For products authorized through the DCP, variations must be coordinated across all member states where the product holds authorization. The RMS typically leads this review as well.
Pharmacovigilance Requirements
Every marketing authorization holder must maintain a functioning pharmacovigilance system to monitor the safety of its products after they reach patients. The cornerstone of this system is the Pharmacovigilance System Master File (PSMF), a detailed document describing how the holder collects, evaluates, and reports adverse drug reactions. The PSMF must be kept up to date and available for regulatory inspection within seven days of a request.15European Medicines Agency. Pharmacovigilance System: Questions and Answers
The holder must also designate a Qualified Person Responsible for Pharmacovigilance (QPPV) who resides and operates within the EU. This individual is personally accountable for overseeing the safety monitoring system, and their contact details are included in the marketing authorization application from the outset.
Pricing and Reimbursement After Authorization
A common misconception is that marketing authorization equals market access. It does not. Pricing and reimbursement are determined by each member state individually, and the EU’s role in this area is limited. While Directive 2001/83/EC governs the scientific evaluation of medicines, pricing falls under national competence.
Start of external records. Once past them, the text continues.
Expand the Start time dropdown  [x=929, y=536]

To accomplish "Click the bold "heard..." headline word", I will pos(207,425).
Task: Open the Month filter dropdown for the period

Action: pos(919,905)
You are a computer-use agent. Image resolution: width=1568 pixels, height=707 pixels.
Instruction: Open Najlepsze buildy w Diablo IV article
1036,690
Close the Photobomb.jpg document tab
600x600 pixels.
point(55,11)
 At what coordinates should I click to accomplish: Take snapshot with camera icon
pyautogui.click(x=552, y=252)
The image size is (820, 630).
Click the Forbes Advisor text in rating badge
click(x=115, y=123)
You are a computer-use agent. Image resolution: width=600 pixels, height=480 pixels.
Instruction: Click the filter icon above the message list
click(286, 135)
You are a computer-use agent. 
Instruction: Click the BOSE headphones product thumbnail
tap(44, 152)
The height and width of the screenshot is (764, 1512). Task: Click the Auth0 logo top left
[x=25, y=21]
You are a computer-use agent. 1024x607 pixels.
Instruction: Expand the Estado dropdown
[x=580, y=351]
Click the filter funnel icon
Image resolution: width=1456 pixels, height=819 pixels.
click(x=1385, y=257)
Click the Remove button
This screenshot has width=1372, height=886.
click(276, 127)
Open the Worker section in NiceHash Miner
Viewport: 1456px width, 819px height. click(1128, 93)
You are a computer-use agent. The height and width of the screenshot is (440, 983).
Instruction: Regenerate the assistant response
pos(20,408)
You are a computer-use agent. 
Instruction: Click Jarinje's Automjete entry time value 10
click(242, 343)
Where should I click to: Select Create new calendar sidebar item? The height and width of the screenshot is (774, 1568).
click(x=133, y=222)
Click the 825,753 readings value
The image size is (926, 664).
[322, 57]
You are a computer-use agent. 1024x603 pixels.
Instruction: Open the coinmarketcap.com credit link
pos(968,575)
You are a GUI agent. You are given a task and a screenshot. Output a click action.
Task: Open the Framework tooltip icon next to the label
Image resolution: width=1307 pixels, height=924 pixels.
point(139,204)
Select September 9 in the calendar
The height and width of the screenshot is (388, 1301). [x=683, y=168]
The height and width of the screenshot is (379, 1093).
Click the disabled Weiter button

The Transparency Directive (Council Directive 89/105/EEC) requires member states to provide clear criteria for pricing decisions and ensure timely access to reimbursement information, but it does not harmonize prices. The newer Health Technology Assessment Regulation (EU 2021/2282) introduces EU-wide joint clinical assessments, but these assessments explicitly do not make value judgments — they compile scientific data that national authorities then use to inform their own reimbursement decisions. As of 2026, this regulation has begun phased implementation for cancer treatments and advanced therapies, with broader coverage rolling out through 2030.
In practical terms, a company that completes the DCP and obtains marketing authorizations across 15 member states still faces 15 separate pricing negotiations before the product actually reaches pharmacy shelves. These negotiations can take months or even years, and the price agreed in one country often influences negotiations in others. Planning for this parallel process should start well before the DCP concludes — not after.